DATA SUPPLIED

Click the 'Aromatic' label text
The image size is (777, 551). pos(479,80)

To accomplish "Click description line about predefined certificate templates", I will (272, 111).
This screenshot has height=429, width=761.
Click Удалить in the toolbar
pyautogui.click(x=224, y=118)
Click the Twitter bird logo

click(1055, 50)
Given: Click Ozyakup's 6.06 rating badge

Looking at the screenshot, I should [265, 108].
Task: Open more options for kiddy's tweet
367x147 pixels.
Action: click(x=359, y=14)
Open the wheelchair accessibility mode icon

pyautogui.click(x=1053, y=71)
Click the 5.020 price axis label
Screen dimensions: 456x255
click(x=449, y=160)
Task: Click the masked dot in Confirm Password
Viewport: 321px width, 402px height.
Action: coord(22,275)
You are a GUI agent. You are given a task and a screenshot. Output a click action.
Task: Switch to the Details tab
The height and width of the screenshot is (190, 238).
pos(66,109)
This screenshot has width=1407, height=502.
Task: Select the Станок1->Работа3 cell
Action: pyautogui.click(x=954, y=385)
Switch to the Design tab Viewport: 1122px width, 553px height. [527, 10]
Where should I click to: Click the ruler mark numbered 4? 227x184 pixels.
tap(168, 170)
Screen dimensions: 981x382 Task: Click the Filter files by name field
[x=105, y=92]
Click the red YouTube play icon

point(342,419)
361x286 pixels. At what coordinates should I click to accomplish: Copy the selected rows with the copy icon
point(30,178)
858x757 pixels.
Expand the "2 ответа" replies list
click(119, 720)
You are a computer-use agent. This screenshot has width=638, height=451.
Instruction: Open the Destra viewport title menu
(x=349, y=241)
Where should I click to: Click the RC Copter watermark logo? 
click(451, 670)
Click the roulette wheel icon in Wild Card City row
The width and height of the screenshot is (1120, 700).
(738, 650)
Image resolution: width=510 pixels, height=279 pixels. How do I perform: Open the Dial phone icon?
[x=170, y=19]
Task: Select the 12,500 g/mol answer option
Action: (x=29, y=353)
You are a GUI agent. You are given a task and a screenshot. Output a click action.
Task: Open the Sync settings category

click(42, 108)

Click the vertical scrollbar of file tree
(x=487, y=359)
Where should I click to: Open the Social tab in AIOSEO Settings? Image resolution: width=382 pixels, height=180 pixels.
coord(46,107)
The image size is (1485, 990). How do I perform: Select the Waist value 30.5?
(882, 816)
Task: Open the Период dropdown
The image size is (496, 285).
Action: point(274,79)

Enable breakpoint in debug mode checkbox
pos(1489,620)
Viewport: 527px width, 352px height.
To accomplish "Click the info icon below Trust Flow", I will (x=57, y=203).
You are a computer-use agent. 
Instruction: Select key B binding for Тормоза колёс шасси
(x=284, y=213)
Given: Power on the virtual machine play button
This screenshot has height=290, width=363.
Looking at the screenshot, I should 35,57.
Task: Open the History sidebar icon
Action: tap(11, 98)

TASK DESCRIPTION
Quote verbatim the line containing "Instruction: Open the" and every line after it through the end of the records above.

WRITTEN RESPONSE
Instruction: Open the Destra viewport title menu
(x=349, y=241)
Where should I click to: Click the RC Copter watermark logo? 
click(451, 670)
Click the roulette wheel icon in Wild Card City row
The width and height of the screenshot is (1120, 700).
(738, 650)
Image resolution: width=510 pixels, height=279 pixels. How do I perform: Open the Dial phone icon?
[x=170, y=19]
Task: Select the 12,500 g/mol answer option
Action: (x=29, y=353)
You are a GUI agent. You are given a task and a screenshot. Output a click action.
Task: Open the Sync settings category

click(42, 108)

Click the vertical scrollbar of file tree
(x=487, y=359)
Where should I click to: Open the Social tab in AIOSEO Settings? Image resolution: width=382 pixels, height=180 pixels.
coord(46,107)
The image size is (1485, 990). How do I perform: Select the Waist value 30.5?
(882, 816)
Task: Open the Период dropdown
The image size is (496, 285).
Action: point(274,79)

Enable breakpoint in debug mode checkbox
pos(1489,620)
Viewport: 527px width, 352px height.
To accomplish "Click the info icon below Trust Flow", I will (x=57, y=203).
You are a computer-use agent. 
Instruction: Select key B binding for Тормоза колёс шасси
(x=284, y=213)
Given: Power on the virtual machine play button
This screenshot has height=290, width=363.
Looking at the screenshot, I should 35,57.
Task: Open the History sidebar icon
Action: tap(11, 98)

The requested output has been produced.